[Directive 1]: Translate this sentence from the airline meals text into Spanish: "Food on international flights is often delicious."

Airlines are starving for revenue. Checked bag fees are tapped out. Leisure travelers refuse to pay more for their carry-on. So why not fix the menu?

Charge extra.

Premium on-demand dining. You pre-order. You pay. The airline makes profit. You get food that doesn’t taste like heated cardboard.

Who pays? The people sitting in row two. The ones least price-sensitive. Why squeeze the coach traveler with another nickel for bags when the executive traveler might drop $45 for a hot, proper dinner on a three-hour flight?

I would. I would pay gladly.

My only fear is the death spiral. If I pay, does the included meal become edible trash? Possible. American has already served shelf-stable pasta to first class passengers. A dollar packet. In first class. How low can you go before it becomes an insult?

Low enough, apparently.

Delta has “Basic First.” No advance seats. No priority check-in. Just a plastic badge that says “first” with none of the benefits. Strip the perks. Keep the price. Sell the meal a la carte. But make it good. Make it worth the transaction.

The catering infrastructure is there.

Look at the airlines that leave the US. ANA’s ramen. Singapore’s lobster thermidor. Etihad’s salmon biryani. Even their dim sum. These caterers know how to cook. They have the logistics. Why are US domestic flights an exception?

Food on international flights is often delicious. It must be logistically possible to serve this in domestic markets.

It already exists in economy elsewhere. Austrian Airlines did paid pre-order meals in coach via DO & CO back in 2012. €15 for a real meal. Czech Airlines sells premium wine like Moët & Chandon Rosé in the back of the plane. airBaltic’s paid menu looks actually appetizing.

Think about the economics.

First class has fewer passengers. Easier to manage inventory. If a business traveler opts for the €45 lobster instead of the free sad salad, the airline wins twice. Revenue up. Cost of the default meal saved. It is not zero-sum. It is an upgrade.

Raising revenue by selling a better product is a business model. Charging for the right to sit in the front because the economy cabin smells like despair is just taxation.

One is sustainable. The other breeds resentment.

Would you pay? If the steak wasn’t rubbery, if the wine wasn’t boxed, would you hand over the extra cash for the meal in front of you? Or do we just have to keep chewing on the crumbs until the seat breaks?

Records from a pointing dataset

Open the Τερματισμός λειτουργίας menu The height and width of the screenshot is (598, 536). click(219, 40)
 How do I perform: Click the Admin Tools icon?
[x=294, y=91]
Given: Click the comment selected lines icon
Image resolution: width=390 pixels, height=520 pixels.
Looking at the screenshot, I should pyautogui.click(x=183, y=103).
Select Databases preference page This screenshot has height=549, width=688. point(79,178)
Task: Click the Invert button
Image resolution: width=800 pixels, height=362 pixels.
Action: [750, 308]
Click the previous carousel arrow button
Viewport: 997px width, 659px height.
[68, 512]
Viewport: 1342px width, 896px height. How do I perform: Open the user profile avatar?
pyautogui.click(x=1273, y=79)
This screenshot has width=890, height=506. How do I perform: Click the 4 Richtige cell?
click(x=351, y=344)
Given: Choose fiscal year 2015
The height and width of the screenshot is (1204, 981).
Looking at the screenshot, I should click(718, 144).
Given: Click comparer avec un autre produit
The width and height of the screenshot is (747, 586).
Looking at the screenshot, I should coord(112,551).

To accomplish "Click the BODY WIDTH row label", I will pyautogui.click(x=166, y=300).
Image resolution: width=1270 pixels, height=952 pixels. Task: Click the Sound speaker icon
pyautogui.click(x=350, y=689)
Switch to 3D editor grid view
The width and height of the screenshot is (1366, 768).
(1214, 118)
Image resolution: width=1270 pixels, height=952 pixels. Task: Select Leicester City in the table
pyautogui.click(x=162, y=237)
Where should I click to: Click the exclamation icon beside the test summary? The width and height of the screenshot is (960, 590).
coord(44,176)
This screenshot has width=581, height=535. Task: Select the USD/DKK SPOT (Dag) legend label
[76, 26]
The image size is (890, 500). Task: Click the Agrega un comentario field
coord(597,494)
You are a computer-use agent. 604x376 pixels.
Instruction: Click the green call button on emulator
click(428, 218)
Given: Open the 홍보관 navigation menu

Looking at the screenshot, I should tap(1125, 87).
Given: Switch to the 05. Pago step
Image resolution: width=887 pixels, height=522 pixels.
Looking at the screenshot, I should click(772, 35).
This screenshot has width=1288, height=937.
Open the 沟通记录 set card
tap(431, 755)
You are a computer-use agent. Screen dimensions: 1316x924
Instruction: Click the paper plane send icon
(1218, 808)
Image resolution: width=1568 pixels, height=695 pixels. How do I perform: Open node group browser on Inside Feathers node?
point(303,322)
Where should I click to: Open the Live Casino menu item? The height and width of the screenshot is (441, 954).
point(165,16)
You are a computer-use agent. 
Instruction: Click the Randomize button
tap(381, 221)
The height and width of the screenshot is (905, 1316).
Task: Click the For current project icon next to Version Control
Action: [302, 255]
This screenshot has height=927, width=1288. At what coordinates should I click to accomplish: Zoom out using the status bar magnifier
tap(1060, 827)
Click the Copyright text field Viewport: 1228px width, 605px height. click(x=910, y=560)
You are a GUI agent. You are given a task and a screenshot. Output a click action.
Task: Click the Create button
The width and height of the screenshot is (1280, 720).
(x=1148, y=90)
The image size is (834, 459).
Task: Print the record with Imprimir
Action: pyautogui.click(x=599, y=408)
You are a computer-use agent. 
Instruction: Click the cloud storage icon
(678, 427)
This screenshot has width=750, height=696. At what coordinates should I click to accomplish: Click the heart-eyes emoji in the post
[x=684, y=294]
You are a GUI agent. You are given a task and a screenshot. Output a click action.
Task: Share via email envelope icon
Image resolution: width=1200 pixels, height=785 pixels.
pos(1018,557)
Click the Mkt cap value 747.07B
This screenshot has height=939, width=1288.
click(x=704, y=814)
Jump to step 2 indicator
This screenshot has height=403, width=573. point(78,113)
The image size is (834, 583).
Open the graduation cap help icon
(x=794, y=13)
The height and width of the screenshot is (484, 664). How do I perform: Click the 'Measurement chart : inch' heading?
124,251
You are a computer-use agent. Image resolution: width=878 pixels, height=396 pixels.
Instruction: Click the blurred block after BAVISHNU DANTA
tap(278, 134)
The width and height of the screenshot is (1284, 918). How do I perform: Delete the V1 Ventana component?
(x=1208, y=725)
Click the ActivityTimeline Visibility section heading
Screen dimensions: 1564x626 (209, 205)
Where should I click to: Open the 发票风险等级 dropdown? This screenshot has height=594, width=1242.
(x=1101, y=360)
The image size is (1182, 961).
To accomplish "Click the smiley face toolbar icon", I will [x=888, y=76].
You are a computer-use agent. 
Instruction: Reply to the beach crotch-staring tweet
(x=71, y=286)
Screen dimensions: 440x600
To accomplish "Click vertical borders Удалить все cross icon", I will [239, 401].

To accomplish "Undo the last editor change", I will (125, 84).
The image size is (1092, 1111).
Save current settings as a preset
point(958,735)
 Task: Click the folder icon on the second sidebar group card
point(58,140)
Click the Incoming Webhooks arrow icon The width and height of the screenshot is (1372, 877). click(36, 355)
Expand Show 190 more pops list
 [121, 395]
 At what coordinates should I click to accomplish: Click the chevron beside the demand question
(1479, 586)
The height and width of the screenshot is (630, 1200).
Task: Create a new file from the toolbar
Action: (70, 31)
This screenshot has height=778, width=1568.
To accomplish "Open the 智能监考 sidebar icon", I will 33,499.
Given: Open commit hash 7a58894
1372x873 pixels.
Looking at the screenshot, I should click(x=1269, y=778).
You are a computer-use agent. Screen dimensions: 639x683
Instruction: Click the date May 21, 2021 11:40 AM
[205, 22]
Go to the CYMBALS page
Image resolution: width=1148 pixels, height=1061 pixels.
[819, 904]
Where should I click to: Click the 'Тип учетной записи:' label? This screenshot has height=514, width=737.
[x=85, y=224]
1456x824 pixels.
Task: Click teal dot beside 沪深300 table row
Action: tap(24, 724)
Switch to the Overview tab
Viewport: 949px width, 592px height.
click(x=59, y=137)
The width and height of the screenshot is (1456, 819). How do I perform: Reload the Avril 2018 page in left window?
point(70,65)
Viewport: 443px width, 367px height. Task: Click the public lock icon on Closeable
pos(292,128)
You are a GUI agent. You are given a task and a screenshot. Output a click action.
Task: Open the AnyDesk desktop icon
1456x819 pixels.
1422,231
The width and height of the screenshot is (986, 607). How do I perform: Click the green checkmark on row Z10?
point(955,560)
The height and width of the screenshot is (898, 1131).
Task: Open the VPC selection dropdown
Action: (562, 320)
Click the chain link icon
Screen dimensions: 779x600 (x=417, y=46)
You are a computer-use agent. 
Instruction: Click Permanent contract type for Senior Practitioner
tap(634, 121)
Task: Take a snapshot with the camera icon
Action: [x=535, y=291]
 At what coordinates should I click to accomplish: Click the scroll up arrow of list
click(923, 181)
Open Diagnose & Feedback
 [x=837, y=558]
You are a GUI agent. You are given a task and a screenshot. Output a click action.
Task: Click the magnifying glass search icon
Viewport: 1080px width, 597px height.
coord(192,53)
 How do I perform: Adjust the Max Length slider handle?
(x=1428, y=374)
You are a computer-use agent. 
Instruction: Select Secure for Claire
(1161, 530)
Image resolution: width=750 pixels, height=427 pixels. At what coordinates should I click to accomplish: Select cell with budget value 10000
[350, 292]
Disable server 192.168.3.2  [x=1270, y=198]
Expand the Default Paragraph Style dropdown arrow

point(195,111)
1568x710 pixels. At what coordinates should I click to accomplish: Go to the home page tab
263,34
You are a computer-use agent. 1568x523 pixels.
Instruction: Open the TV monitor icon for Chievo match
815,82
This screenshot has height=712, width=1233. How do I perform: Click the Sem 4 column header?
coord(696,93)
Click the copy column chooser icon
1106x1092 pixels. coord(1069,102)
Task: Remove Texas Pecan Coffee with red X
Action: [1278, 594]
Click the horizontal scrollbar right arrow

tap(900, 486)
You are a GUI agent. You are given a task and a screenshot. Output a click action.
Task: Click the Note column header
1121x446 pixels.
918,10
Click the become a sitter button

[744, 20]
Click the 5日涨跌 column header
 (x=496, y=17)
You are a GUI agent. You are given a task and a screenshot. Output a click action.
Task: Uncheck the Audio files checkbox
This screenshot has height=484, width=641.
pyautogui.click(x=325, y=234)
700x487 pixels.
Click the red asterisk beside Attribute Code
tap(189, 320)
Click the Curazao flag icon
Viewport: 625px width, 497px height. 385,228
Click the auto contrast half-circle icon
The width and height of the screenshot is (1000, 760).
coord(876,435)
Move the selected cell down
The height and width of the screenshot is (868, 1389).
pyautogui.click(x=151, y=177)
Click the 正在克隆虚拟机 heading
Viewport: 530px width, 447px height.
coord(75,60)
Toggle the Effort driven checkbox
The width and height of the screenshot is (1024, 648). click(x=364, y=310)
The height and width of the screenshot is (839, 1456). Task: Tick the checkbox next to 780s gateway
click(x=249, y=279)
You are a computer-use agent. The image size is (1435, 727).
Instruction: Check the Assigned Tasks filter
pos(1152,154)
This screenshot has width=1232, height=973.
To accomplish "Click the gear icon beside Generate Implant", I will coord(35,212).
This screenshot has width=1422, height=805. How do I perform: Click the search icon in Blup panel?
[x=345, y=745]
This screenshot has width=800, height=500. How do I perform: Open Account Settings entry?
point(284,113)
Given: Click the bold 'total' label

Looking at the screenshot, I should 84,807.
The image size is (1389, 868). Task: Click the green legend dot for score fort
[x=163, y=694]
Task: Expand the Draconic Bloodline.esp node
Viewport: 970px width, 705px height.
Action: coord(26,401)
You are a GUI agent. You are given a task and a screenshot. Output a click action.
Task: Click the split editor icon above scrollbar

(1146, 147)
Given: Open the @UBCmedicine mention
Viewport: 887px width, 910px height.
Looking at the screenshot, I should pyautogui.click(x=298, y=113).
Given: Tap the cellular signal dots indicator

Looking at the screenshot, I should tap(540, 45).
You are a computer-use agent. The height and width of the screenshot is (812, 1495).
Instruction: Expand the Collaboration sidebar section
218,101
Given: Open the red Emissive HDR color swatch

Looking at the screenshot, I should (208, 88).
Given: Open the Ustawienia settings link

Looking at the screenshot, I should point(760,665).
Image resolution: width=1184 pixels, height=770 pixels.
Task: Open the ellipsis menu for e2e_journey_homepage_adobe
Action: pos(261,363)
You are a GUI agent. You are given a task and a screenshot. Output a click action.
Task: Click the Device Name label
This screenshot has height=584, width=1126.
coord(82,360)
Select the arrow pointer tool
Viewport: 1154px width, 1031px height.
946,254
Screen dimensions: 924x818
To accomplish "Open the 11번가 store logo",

[Directive 2]: From the listing, retype the lines starting at the line that contains "Given: Tap the cellular signal dots indicator" and stopping after the line that contains "Action: pos(261,363)".

[Full output 1]: La comida en los vuelos internacionales suele ser deliciosa.

[Full output 2]:
Given: Tap the cellular signal dots indicator

Looking at the screenshot, I should tap(540, 45).
You are a computer-use agent. The height and width of the screenshot is (812, 1495).
Instruction: Expand the Collaboration sidebar section
218,101
Given: Open the red Emissive HDR color swatch

Looking at the screenshot, I should (208, 88).
Given: Open the Ustawienia settings link

Looking at the screenshot, I should point(760,665).
Image resolution: width=1184 pixels, height=770 pixels.
Task: Open the ellipsis menu for e2e_journey_homepage_adobe
Action: pos(261,363)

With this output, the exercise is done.